Sie sucht notgedrungen Hilfe bei ihrem Ex-Mann Peter, der mit seiner zweiten Frau Beth (Vanessa Kirby) und dem gemeinsamen Baby längst eine neue Familie gegründet hat. Auch beruflich ist Peter extrem eingespannt, steht für den Anwalt doch gerade der Einstieg in die Politik bevor. Allerdings kommt er nicht umhin zu bemerken, dass mit Nicholas tatsächlich etwas nicht stimmt. So richtig greifen und begreifen kann es der pragmatisch veranlagte Vater allerdings nicht. Auf Kates Bitten hin lässt Peter Nicholas dennoch bei sich und Beth wohnen, und zumindest in seiner Wahrnehmung bessert sich der Zustand seines Sohns zunächst. Dass er mit dieser Einschätzung aber daneben liegt, wird spätestens dann klar, als Beth ein Messer unter dessen Matratze findet und ausspricht, was bislang keiner auch nur zu denken gewagt hatte: Nicholas ist lebensmüde.

Menschen, die traurig gucken

Es ist zum einen die Eindimensionalität, mit der die Depression des Teenagers erzählt wird, zum anderen die fehlende Entwicklung der Figuren um ihn herum, an denen der Film kränkelt. So will Peter von Nicholas immer wieder wissen, was eigentlich sein Problem ist, schließlich hat er doch nun wahrlich keinen Grund zu klagen. Damit schlägt er in dieselbe Kerbe wie einst sein eigener verhasster Vater (Hopkins), zu dem er bis heute keinen Zugang findet. Ist es die Pubertät, das Leben als Teenager an sich oder hat der Junge nicht doch bloß Liebeskummer? Eine Depression kommt den meisten Beteiligten nur allzu lange nicht einmal in den Sinn.

Und so verliert sich Peter viel zu oft in den üblichen „Stell dich nicht so an“- und „Kopf hoch“-Plattitüden. Kate dagegen bezieht Nicholas‘ Probleme immer wieder auf sich, auf ihr Versagen als Mutter und auf die gescheiterte Ehe zu Peter. Nicholas selbst bleibt in der Darstellung und der Beschreibung seines Zustandes zu oberflächlich, sodass auch der Zuschauer Schwierigkeiten hat, seinen Schmerz nachzufühlen. Zu trauriger Musik in die Ferne starren, reicht einfach nicht, was keine Kritik an McGrath ist, sondern an der Inszenierung seiner Figur.

Liebe allein reicht nicht

„The Son“ liegt – wie schon bei „The Father“ – ein Theaterstück zugrunde, auch wenn Zeller dieses Mal mehr als nur eine einzige Wohnung als Schauplatz diente. Eingefangen wird das Geschehen erneut von Kameramann Ben Smithard in brillanten Bildern. Der Kniff, auf ein nachdenkliches Gesicht zu zoomen, um mit dem Close-up Emotionen zu verdeutlichen, wird allerdings ein bisschen zu oft und zu plakativ verwendet. Vielleicht liegt es aber auch einfach am Thema selbst, dass sich „The Son“ schwer damit tut, in die großen Fußstapfen von „The Father“ zu treten. Eine Depression für einen Nicht-Betroffenen erlebbar zu machen, ist schier unmöglich.

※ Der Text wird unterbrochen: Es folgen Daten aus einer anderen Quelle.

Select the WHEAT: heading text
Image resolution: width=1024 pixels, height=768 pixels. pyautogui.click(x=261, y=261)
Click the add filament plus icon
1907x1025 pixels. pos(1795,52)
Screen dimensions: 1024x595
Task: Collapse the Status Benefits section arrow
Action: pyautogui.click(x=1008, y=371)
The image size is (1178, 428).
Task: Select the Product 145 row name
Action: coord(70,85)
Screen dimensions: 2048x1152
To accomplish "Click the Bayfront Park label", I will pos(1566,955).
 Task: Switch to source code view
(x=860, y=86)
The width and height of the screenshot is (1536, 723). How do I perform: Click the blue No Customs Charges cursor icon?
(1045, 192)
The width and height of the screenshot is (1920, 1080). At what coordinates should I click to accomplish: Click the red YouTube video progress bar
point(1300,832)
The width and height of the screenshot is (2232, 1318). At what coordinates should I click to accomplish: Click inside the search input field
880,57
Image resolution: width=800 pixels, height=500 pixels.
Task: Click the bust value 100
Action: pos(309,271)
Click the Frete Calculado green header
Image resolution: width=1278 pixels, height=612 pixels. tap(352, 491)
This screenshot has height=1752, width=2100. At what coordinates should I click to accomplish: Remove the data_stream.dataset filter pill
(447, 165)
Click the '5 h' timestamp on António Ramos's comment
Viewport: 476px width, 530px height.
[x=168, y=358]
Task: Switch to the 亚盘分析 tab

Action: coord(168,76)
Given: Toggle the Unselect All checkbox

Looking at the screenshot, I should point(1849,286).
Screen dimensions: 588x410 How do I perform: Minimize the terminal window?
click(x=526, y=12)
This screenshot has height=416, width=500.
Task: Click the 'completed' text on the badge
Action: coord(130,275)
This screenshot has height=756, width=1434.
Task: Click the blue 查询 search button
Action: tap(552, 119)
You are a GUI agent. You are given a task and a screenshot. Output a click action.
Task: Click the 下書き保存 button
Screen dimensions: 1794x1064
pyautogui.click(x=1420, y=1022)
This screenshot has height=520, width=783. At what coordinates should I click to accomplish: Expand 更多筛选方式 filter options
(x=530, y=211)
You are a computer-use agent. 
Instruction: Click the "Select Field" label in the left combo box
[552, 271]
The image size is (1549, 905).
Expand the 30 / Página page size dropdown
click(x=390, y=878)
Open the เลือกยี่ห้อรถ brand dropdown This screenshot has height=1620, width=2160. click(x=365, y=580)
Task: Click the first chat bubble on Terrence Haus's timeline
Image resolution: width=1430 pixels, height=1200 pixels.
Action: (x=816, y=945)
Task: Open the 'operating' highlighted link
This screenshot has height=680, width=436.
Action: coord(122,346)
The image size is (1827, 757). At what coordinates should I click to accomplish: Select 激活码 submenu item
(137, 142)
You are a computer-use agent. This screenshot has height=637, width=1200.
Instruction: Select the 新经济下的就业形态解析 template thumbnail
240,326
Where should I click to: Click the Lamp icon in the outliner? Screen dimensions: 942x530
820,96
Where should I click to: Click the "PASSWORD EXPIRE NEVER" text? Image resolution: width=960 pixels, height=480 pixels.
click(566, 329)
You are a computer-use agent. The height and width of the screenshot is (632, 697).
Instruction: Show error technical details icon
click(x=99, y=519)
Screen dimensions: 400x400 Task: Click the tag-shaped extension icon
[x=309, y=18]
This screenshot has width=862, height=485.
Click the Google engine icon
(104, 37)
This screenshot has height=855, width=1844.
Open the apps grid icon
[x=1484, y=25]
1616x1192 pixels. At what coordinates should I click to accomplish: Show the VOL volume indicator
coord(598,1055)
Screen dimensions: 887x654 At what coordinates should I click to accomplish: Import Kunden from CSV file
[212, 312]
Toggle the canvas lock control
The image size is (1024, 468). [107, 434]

„The Son“ behandelt ohne Frage ein wichtiges Thema. Und auch wenn dessen Übermittlung an einigen Stellen etwas unbeholfen wirkt, wird die Hilflosigkeit der Eltern ihrem Sohn gegenüber ebenso spürbar wie ihr Schmerz, wenn sie realisieren, wie wenig sie seiner Krankheit entgegenzusetzen haben. Denn Liebe und Aufmerksamkeit allein heilen leider keine Depression.